Radioactive sex. A crazy, cynical and morbid series reveals a new one

2024-04-13 09:24:34

OPINION / A young, nearly uncorrupted girl, an undead cowboy with a damn short colt, perverted autonomous robotic surgeons, a bloodthirsty, genetically engineered dog, and a universal human message. All this, in a criminally light guise, is offered by the new series adaptation of the story of one of the most successful computer games, called Fallout. After the extraordinary success of the work The Last of Us, this is at least the second full-fledged demonstration of the successful trend of serial adaptations of computer games, as well as the fact that changes between art forms have always been one of the most important effective drivers of the development of art.

First, a strong warning is needed. Since not everyone is familiar with the content of this series or its premise, it is worth warning that this text may contain information that reveals some important plot twists or denouements, potentially ruining the enjoyment of viewers.

Nuclear war is certainly not pleasant. The humanity portrayed in Amazon Prime Video’s post-apocalyptic series Fallout will see this for themselves. Some of them are luckier and survive. Without a doubt, the happiest are the inhabitants of underground fallout shelters, who for more than 200 years have lived in a harmonious, seemingly democratic society, almost completely separated from the jungle above. At the top, everyone fights everyone and tries to survive, to put it mildly, in the conditions of radiation-altered evolution.

The aforementioned perfect beings of the underground hope to lead others back to the path of civilization through their incorruptibility. But when one of the heroines, motivated by the desire to save her father, departs from the refuge to the surface, she discovers that she knows nothing about him, and her rescue operation gradually turns into a fight for survival in difficult conditions. of reality, and therefore also on an initiatory journey that does not spare it in any way.
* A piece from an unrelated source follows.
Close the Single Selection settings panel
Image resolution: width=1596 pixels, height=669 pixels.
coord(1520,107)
All this is accompanied by a mature hybrid of elaborate and ironic cinematography, combined with a suitably bizarre artistic conception of cinematic scenes following the aesthetics of the original computer game, which I would like to stop at.

The creators of the computer company Bethesda have been developing their philosophy of capturing the history of gaming since at least the nineties and have managed to find a completely original and distinctive path that they have followed ever since, whether their games take place in the conditions of the genre fantasy or science fiction. The highlight of their way of developing stories is the openness of the narrative perspective, and above all the fascinating cynicism and unpredictability of the small illustrative episodes with which they fill their worlds. It is these, together with the incredibly eccentric, but at the same time completely unique visual aesthetics, that design the world, the discovery of which is the principle of the player’s, and therefore the audience’s, experience.
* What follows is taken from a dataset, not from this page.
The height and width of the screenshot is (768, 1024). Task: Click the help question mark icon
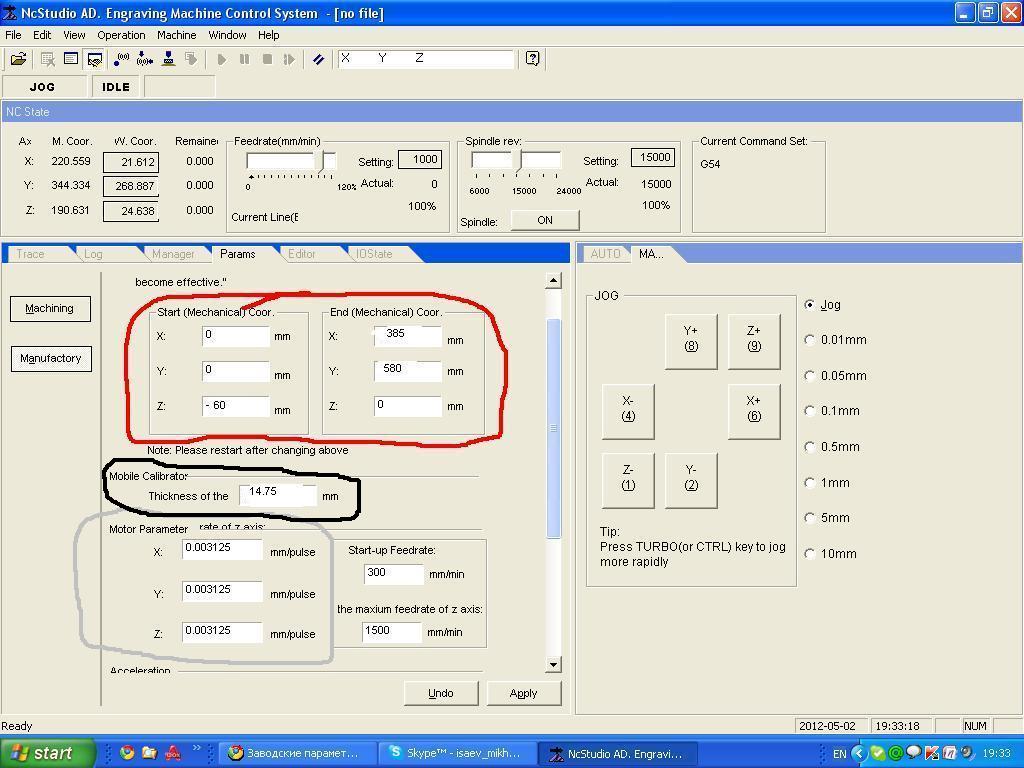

The creators of the series managed to translate a similar atmosphere into cinematic language, without betraying themselves in front of game enthusiasts and without disappointing the legitimate expectations of their viewers. The world they present with black humor is incredibly colorful (it is worth mentioning another similar series, which, however, does not adapt a computer game, called Westworld) and is equally cynically mocking, as is the treatment of the heroes of the games about which they are based.

This expressive adequacy of the series and the game, already present in the very strong moments of the film adaptation of the Last of Us game, has found a more than worthy follower in the Fallout series. It can certainly be argued that soap operas are entertainment for consumers. In the case of Fallout and its aforementioned predecessors, however, find the phrase “guilty pleasure” (i.e. “guilty pleasure”, ed.) a new dimension somehow.